I'm a Python newbie and I've noticed something strange in such a basilar function as print()
Let the code explain. I would like to save in a list all the outliers of an observation. So I've written the following snippet:
#import numpy as np
def compute_outliers(obs):
outliers=[]
q1 = np.percentile(obs, 25)
q3 = np.percentile(obs, 75)
iqr = q3 - q1
print('q1: ', q1)
print('q3: ', q3)
lower_limit = q1 - 1.5 * iqr
upper_limit = q3 + 1.5 * iqr
for i in obs:
if i < lower_limit or i > upper_limit:
outliers.append(i)
return outliers
outliers = compute_outliers(data)
Where data is a general feature (in the sense of "column") of a DataFrame object, from pandas library.
Now, if I tape
for i in outliers:
print(i)
The outputi is ok:
20.0
0.0
17.6
2.7
18.9
0.0
18.0
While, if I type:
print(outliers)
This is the output:
[20.0, 0.0, 17.600000000000001, 2.7000000000000002, 18.899999999999999, 0.0, 18.0]

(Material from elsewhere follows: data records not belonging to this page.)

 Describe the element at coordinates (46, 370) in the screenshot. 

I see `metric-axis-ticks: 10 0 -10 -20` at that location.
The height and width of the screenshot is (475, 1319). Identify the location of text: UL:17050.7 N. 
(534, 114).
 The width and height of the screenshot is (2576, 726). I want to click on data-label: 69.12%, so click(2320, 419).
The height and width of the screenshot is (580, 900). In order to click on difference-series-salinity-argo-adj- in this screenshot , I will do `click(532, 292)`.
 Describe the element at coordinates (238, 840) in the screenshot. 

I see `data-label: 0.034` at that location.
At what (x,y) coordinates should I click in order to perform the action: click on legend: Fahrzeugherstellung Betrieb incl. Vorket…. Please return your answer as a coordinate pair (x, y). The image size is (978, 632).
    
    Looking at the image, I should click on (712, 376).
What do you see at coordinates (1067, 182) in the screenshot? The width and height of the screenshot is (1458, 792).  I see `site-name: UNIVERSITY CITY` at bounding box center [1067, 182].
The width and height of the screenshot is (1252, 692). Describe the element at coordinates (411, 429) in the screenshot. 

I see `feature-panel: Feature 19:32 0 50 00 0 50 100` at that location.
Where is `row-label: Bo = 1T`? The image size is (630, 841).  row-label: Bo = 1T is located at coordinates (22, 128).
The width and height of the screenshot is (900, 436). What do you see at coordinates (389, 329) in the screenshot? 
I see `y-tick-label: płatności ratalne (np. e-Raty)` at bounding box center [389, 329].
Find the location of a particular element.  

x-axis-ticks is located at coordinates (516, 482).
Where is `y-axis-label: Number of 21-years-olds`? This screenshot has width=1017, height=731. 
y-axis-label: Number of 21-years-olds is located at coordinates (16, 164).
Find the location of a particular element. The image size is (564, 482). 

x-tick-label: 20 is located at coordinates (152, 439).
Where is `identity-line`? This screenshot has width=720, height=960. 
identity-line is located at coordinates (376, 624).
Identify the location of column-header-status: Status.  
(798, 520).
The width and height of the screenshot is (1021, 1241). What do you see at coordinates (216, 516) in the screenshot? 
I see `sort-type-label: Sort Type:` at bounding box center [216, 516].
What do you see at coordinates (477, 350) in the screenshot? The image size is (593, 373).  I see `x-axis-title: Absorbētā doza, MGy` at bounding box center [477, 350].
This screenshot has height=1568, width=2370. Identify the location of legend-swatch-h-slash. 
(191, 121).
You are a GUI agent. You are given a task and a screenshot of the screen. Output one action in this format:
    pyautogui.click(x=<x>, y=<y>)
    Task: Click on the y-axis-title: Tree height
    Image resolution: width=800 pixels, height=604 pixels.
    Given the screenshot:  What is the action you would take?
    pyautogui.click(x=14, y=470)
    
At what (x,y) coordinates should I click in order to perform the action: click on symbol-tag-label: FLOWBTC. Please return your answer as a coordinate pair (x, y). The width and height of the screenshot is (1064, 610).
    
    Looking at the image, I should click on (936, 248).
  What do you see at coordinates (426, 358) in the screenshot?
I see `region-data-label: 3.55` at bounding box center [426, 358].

You can see the values (the third, the fourth, the fifth) are 'dirty'. I should simply use the first code for printing, but I'm curoius about how all of this works, so I would like to know WHY this happens.
EDIT
I think that to complete the question would be useful to know how to 'fix' this issue, so printing the list of right values. Could you help?